Why should in all files of a specified folder matching specified file extension pattern all existing references to local anchors/identifiers in same or another file be replaced by a general file name string @@@.xhtml#anchor/identifier? Doing this results in losing cross-references between files. This is in my point of view a very bad idea.

And why should it not be allowed having for example <p id="example1">Example 1: ....</p> in a file and reference this example multiple times with: See <a href="#example1">example 1</a>.
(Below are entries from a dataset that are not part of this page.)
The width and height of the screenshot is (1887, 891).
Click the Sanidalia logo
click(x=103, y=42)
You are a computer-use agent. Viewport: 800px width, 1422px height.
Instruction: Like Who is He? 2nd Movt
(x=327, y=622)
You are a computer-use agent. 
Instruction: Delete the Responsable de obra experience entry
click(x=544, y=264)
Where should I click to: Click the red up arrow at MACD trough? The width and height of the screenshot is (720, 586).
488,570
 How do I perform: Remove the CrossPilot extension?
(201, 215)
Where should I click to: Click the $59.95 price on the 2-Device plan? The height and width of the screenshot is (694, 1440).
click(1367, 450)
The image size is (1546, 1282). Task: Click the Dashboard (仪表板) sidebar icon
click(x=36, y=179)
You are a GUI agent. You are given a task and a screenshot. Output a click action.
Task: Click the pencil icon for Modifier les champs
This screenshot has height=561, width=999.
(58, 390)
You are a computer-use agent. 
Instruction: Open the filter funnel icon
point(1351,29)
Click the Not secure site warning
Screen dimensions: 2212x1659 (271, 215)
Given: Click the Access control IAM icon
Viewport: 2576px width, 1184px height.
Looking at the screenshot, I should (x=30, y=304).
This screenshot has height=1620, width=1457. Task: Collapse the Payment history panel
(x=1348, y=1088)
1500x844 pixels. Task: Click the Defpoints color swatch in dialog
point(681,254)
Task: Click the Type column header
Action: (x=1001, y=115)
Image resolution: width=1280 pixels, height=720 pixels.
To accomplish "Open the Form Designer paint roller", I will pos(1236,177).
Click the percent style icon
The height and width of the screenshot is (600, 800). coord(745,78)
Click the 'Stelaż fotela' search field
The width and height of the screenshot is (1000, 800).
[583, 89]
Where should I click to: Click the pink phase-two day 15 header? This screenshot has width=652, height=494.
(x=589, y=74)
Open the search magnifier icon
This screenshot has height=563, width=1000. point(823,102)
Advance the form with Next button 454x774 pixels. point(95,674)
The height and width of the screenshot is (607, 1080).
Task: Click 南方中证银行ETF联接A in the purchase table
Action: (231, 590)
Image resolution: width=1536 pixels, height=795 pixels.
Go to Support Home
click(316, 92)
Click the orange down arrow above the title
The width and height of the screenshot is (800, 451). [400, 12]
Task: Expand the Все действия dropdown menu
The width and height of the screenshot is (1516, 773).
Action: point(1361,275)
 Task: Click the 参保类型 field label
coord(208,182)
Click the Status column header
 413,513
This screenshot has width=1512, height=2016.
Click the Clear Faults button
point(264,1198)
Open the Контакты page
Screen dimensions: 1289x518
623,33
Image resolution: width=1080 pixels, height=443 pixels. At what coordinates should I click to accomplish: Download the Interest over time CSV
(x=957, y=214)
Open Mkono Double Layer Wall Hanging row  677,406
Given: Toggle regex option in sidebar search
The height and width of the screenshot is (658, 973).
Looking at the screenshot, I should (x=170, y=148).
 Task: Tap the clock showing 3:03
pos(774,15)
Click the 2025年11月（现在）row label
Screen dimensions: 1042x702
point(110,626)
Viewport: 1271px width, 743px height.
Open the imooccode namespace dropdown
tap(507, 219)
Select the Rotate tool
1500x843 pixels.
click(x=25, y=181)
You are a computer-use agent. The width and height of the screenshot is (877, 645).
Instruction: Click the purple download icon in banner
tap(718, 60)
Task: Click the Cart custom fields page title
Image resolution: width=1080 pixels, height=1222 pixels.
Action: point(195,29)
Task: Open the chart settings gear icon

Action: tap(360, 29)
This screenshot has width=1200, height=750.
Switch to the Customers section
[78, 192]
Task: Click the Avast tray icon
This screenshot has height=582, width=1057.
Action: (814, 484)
An anchor name or identifier must be defined unique within a file, but not defined unique within all files. File A can have id="example1" and file B can also have id="example1". It is a common technique to give a section like a menu or header or footer an identifier unique within each file and define appropriate CSS properties for this identifier in a *.css file embedded by all HTML/XHTML files of a project.

And references to anchor names or identifiers can of course exist as often as needed. References must not be unique.

What would make much more sense is running a Find in Files with Perl regular expression search string \b(?:id|name)=(["']).+?\1 and reformat the results file with several regular expression replaces to have finally only duplicate identifier strings found in same file in the list. Attention: A line with an anchor name or identifier found in a file listed in Find in Files results can have 1 or more anchor names/identifiers in the line.
Best regards from Austria
Hi Mofi,

Thanks for comments.

I want to make an automation script, which is enter the file name, which is set in the reference identifier.

I know
An anchor name or identifier must be defined unique within a file, but not defined unique within all files. File A can have id="example1" and file B can also have id="example1". It is a common technique to give a section like a menu or header or footer an identifier unique within each file and define appropriate CSS properties for this identifier in a *.css file embedded by all HTML/XHTML files of a project

But I am not using same name/identifier for all files.

Like
Code: Select all
chapter1.xhtml identifier "ch1" and chapter2.xhtml identifier "ch2" not "ch1"
and not like
Code: Select all
chapter1.xhtml identifier "ch1" and chapter2.xhtml identifier "ch1"

Like
Code: Select all
chapter1.xhtml footnote identifier "fn1_1","fn1_2" and chapter2.xhtml footnote identifier "fn2_1","fn2_2"
and not like
Code: Select all
chapter1.xhtml footnote identifier "fn1","fn2" and chapter2.xhtml footnote identifier "fn1","fn2"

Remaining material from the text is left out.